It’s not hard to work out how this send-up might have come about: self-promotion really isn’t Ayoade’s bag. Take his jousting with Krishnan Guru-Murthy on Channel 4 News a couple of weeks ago. Depending on your position, it was a postmodern masterclass in flouting the conventions of the interview; or it was excruciatingly awkward and Ayoade should really stop giving interviews if he’s that uncomfortable.

Almost everyone who interviews him alludes to the fact that he’d plainly rather be undergoing a root canal procedure at the hands of an amateur dentist than talking about himself to a journalist. He’s too polite to be rude, but speaking about himself is unimaginable and discussing his work – the book, his most recent film, The Double, which has just been released on DVD, or his debut, Submarine (2010) – isn’t exactly pleasurable.

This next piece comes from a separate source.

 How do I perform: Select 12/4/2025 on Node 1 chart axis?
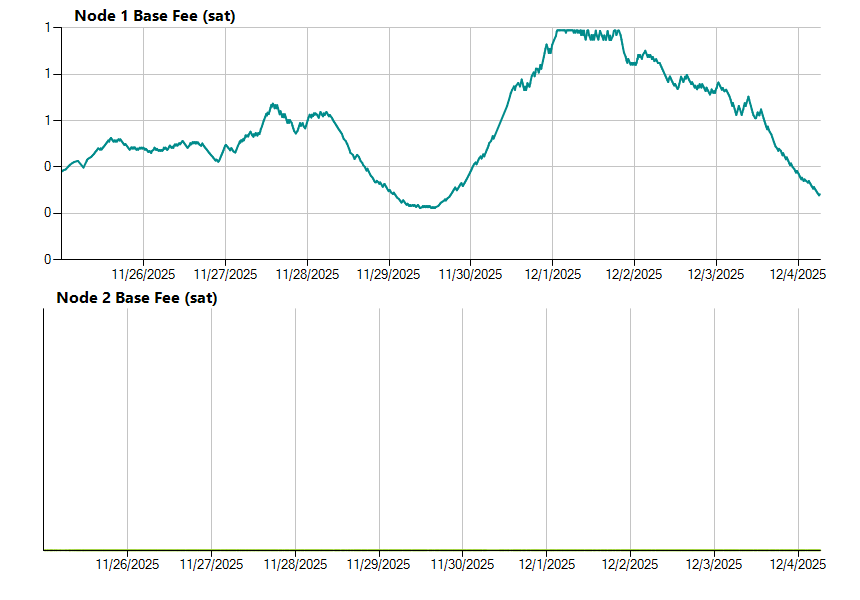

“You’re stuck in a dynamic where you have to keep talking about what you’ve done,” he says, by way of an explanation, “but it would probably be much more interesting to hear other people talking about it. You’re not really allowed to do that, you’ve got to tell everyone it’s out now and that they should go and see it.”

He sounds faintly appalled. “Even a child who’s done a drawing doesn’t look back at old ones and say, ‘Remember when I did this one?’ They just do one and they show it to you, they ask you if you think it’s good and that’s the end of it. They don’t say, ‘Do you want to see some of my earlier work?’ It’s just weird.” He pauses. “I’m aware I’m not making anyone’s job easy.”

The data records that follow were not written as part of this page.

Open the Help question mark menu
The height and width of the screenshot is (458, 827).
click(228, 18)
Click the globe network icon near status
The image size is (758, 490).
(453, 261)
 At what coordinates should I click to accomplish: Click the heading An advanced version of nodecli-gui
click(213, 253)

I can’t disagree, but it’s hard to hold it against him. Partly that’s because he’s so very nice – clever and funny and (sorry to be shallow) sartorially savvy. And then there’s the fact that his Maurice Moss in The IT Crowd is a masterpiece, and the films he’s made are captivating – Submarine is a bittersweet coming-of-age story; The Double is a visually arresting, psychologically intriguing drama. Even his Bafta speech (he won for his portrayal of Moss) was a genuinely funny, autocue-free interlude in an otherwise turgid awards ceremony. And now there’s a book.

Concerned that I might try to make some kind of self-consciously serious point about the postmodern preoccupation with the self, he assures me that Ayoade On Ayoade is just meant to be funny. “It’s not a treatise on identity,” he says. “It’s just a series of what I hope are funny jokes based around a ridiculous, over-the-top director.”

For a while Ayoade wrote a column for Total Film magazine adopting the fictional persona of an outrageously self-confident film director. The gag is that nothing could be further from Ayoade’s real character. The book is also a kind of homage to other directors Ayoade loves, including Truffaut, Hitchcock and Scorsese. There’s no mean satire, no axe to grind – Ayoade is sending up self-importance so no-one­ can accuse him of it. In part, he was inspired by Mel Brooks and Carl Reiner’s 1961 comedy skit The 2000-Year-Old Man in which Brooks, playing the oldest man in the world, is interviewed by Reiner and improvises answers to questions such as “what was the earliest known language?” (“basic rock”). Another influence was a book by Leonard Nimoy called I Am Spock. “It was his follow-up to I Am Not Spock,” Ayoade says. “Because there was such outrage at the title of the first, he had to write another book saying I Am Spock in which he speaks to himself as Spock. It’s so boring, I use it to combat my insomnia.”

For a moment I wonder if Ayoade is implying his new book is soporifically boring? He isn’t, of course, but it crosses your mind. After all, this is the man who, despite a Bafta and a Monte Carlo Television Festival award for The IT Crowd, still doesn’t really consider himself to be an actor. Self-deprecation is Ayoade’s default setting.

This could be rather annoying, coming as it does from the president of Footlights at Cambridge, who won the Perrier Award at the second time of asking (in 2001), who is mates with Ben Stiller, and bagged Michael Caine as an executive producer on The Double. It’s all as though his career’s been a happy accident; that Ayoade just kind of ended up being an extremely talented writer, actor and director. Except that it’s impossible not to give such a towering talent the benefit of the doubt, if only he’d let you. “All the really nice people I know would come across terribly in interviews,” Ayoade says, “because any sense of evasion is perceived as difficult or weird.” I think that’s as close as we’re going to get to self-righteousness.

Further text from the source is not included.